Exercise requirements: Return every line of the data exactly as it appears.

● ● ● ● ● ● ●

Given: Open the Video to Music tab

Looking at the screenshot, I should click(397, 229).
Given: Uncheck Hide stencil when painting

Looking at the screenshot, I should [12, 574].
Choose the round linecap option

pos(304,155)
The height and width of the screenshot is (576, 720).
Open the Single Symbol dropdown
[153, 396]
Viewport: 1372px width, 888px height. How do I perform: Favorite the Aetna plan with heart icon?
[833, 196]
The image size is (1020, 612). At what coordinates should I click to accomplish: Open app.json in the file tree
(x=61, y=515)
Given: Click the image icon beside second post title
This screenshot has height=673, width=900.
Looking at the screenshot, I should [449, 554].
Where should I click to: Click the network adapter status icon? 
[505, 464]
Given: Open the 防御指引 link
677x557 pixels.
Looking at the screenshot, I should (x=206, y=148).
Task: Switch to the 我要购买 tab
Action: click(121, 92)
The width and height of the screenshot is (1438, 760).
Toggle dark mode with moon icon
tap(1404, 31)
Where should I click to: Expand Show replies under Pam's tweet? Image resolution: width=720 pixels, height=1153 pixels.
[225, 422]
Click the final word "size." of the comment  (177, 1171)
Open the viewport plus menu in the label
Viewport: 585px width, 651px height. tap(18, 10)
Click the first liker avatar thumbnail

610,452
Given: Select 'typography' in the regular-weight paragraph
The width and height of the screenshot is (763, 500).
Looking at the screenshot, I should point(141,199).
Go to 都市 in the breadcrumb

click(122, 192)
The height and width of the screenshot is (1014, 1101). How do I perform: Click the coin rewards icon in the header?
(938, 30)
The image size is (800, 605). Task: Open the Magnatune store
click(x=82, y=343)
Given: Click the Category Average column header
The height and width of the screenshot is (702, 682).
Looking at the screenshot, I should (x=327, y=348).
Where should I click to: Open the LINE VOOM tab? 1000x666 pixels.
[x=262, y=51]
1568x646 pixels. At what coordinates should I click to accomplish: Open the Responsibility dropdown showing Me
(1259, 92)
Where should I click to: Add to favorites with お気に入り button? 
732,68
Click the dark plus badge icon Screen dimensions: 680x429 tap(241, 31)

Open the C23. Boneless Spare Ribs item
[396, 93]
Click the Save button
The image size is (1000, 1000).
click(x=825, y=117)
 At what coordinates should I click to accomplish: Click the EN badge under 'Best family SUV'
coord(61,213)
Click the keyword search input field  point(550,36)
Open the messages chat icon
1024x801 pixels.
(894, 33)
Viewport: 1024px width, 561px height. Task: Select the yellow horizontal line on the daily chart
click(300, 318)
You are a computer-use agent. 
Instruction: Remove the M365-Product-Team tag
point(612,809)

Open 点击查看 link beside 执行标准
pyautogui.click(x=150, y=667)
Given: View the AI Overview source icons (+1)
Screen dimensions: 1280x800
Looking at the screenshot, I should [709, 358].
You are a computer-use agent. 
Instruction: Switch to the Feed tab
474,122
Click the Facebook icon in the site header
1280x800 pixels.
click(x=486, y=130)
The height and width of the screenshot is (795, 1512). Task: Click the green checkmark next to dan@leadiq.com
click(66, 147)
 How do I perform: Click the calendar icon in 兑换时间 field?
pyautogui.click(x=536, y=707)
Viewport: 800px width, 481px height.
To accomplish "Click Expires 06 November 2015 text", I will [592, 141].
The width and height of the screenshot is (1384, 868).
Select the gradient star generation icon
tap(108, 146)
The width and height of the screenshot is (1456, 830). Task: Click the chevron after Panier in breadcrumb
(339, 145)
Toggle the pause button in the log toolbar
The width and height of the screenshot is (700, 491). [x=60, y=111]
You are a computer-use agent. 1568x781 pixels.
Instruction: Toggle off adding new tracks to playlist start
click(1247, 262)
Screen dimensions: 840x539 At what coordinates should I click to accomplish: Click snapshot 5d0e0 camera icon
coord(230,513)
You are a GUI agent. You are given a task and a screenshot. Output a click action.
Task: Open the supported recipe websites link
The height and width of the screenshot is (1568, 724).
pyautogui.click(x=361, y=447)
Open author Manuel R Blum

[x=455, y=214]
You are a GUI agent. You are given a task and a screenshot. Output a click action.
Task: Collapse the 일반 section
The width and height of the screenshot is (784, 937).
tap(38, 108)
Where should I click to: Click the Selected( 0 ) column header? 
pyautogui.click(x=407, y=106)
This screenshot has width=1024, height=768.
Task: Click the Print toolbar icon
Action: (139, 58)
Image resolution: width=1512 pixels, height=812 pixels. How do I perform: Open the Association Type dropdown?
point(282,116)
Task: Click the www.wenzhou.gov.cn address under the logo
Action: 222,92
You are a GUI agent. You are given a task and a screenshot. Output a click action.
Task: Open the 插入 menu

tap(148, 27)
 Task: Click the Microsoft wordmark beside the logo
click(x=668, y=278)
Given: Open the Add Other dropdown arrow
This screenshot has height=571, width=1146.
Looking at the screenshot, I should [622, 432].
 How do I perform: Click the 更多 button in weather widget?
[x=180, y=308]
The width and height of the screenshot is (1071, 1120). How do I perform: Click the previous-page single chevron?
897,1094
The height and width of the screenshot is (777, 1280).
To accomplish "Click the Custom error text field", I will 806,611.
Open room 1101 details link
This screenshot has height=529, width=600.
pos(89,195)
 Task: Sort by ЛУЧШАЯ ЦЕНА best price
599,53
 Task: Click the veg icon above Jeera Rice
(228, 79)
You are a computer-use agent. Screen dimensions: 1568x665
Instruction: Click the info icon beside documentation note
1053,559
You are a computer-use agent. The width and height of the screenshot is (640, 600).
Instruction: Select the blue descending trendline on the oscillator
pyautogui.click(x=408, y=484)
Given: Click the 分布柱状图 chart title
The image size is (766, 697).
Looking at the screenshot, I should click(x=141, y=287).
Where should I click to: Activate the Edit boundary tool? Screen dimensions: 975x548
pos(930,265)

● ● ● ● ● ● ●

Answer to this problem:
Given: Open the Video to Music tab

Looking at the screenshot, I should click(397, 229).
Given: Uncheck Hide stencil when painting

Looking at the screenshot, I should [12, 574].
Choose the round linecap option

pos(304,155)
The height and width of the screenshot is (576, 720).
Open the Single Symbol dropdown
[153, 396]
Viewport: 1372px width, 888px height. How do I perform: Favorite the Aetna plan with heart icon?
[833, 196]
The image size is (1020, 612). At what coordinates should I click to accomplish: Open app.json in the file tree
(x=61, y=515)
Given: Click the image icon beside second post title
This screenshot has height=673, width=900.
Looking at the screenshot, I should [449, 554].
Where should I click to: Click the network adapter status icon? 
[505, 464]
Given: Open the 防御指引 link
677x557 pixels.
Looking at the screenshot, I should (x=206, y=148).
Task: Switch to the 我要购买 tab
Action: click(121, 92)
The width and height of the screenshot is (1438, 760).
Toggle dark mode with moon icon
tap(1404, 31)
Where should I click to: Expand Show replies under Pam's tweet? Image resolution: width=720 pixels, height=1153 pixels.
[225, 422]
Click the final word "size." of the comment  (177, 1171)
Open the viewport plus menu in the label
Viewport: 585px width, 651px height. tap(18, 10)
Click the first liker avatar thumbnail

610,452
Given: Select 'typography' in the regular-weight paragraph
The width and height of the screenshot is (763, 500).
Looking at the screenshot, I should point(141,199).
Go to 都市 in the breadcrumb

click(122, 192)
The height and width of the screenshot is (1014, 1101). How do I perform: Click the coin rewards icon in the header?
(938, 30)
The image size is (800, 605). Task: Open the Magnatune store
click(x=82, y=343)
Given: Click the Category Average column header
The height and width of the screenshot is (702, 682).
Looking at the screenshot, I should (x=327, y=348).
Where should I click to: Open the LINE VOOM tab? 1000x666 pixels.
[x=262, y=51]
1568x646 pixels. At what coordinates should I click to accomplish: Open the Responsibility dropdown showing Me
(1259, 92)
Where should I click to: Add to favorites with お気に入り button? 
732,68
Click the dark plus badge icon Screen dimensions: 680x429 tap(241, 31)

Open the C23. Boneless Spare Ribs item
[396, 93]
Click the Save button
The image size is (1000, 1000).
click(x=825, y=117)
 At what coordinates should I click to accomplish: Click the EN badge under 'Best family SUV'
coord(61,213)
Click the keyword search input field  point(550,36)
Open the messages chat icon
1024x801 pixels.
(894, 33)
Viewport: 1024px width, 561px height. Task: Select the yellow horizontal line on the daily chart
click(300, 318)
You are a computer-use agent. 
Instruction: Remove the M365-Product-Team tag
point(612,809)

Open 点击查看 link beside 执行标准
pyautogui.click(x=150, y=667)
Given: View the AI Overview source icons (+1)
Screen dimensions: 1280x800
Looking at the screenshot, I should [709, 358].
You are a computer-use agent. 
Instruction: Switch to the Feed tab
474,122
Click the Facebook icon in the site header
1280x800 pixels.
click(x=486, y=130)
The height and width of the screenshot is (795, 1512). Task: Click the green checkmark next to dan@leadiq.com
click(66, 147)
 How do I perform: Click the calendar icon in 兑换时间 field?
pyautogui.click(x=536, y=707)
Viewport: 800px width, 481px height.
To accomplish "Click Expires 06 November 2015 text", I will [592, 141].
The width and height of the screenshot is (1384, 868).
Select the gradient star generation icon
tap(108, 146)
The width and height of the screenshot is (1456, 830). Task: Click the chevron after Panier in breadcrumb
(339, 145)
Toggle the pause button in the log toolbar
The width and height of the screenshot is (700, 491). [x=60, y=111]
You are a computer-use agent. 1568x781 pixels.
Instruction: Toggle off adding new tracks to playlist start
click(1247, 262)
Screen dimensions: 840x539 At what coordinates should I click to accomplish: Click snapshot 5d0e0 camera icon
coord(230,513)
You are a GUI agent. You are given a task and a screenshot. Output a click action.
Task: Open the supported recipe websites link
The height and width of the screenshot is (1568, 724).
pyautogui.click(x=361, y=447)
Open author Manuel R Blum

[x=455, y=214]
You are a GUI agent. You are given a task and a screenshot. Output a click action.
Task: Collapse the 일반 section
The width and height of the screenshot is (784, 937).
tap(38, 108)
Where should I click to: Click the Selected( 0 ) column header? 
pyautogui.click(x=407, y=106)
This screenshot has width=1024, height=768.
Task: Click the Print toolbar icon
Action: (139, 58)
Image resolution: width=1512 pixels, height=812 pixels. How do I perform: Open the Association Type dropdown?
point(282,116)
Task: Click the www.wenzhou.gov.cn address under the logo
Action: 222,92
You are a GUI agent. You are given a task and a screenshot. Output a click action.
Task: Open the 插入 menu

tap(148, 27)
 Task: Click the Microsoft wordmark beside the logo
click(x=668, y=278)
Given: Open the Add Other dropdown arrow
This screenshot has height=571, width=1146.
Looking at the screenshot, I should [622, 432].
 How do I perform: Click the 更多 button in weather widget?
[x=180, y=308]
The width and height of the screenshot is (1071, 1120). How do I perform: Click the previous-page single chevron?
897,1094
The height and width of the screenshot is (777, 1280).
To accomplish "Click the Custom error text field", I will 806,611.
Open room 1101 details link
This screenshot has height=529, width=600.
pos(89,195)
 Task: Sort by ЛУЧШАЯ ЦЕНА best price
599,53
 Task: Click the veg icon above Jeera Rice
(228, 79)
You are a computer-use agent. Screen dimensions: 1568x665
Instruction: Click the info icon beside documentation note
1053,559
You are a computer-use agent. The width and height of the screenshot is (640, 600).
Instruction: Select the blue descending trendline on the oscillator
pyautogui.click(x=408, y=484)
Given: Click the 分布柱状图 chart title
The image size is (766, 697).
Looking at the screenshot, I should click(x=141, y=287).
Where should I click to: Activate the Edit boundary tool? Screen dimensions: 975x548
pos(930,265)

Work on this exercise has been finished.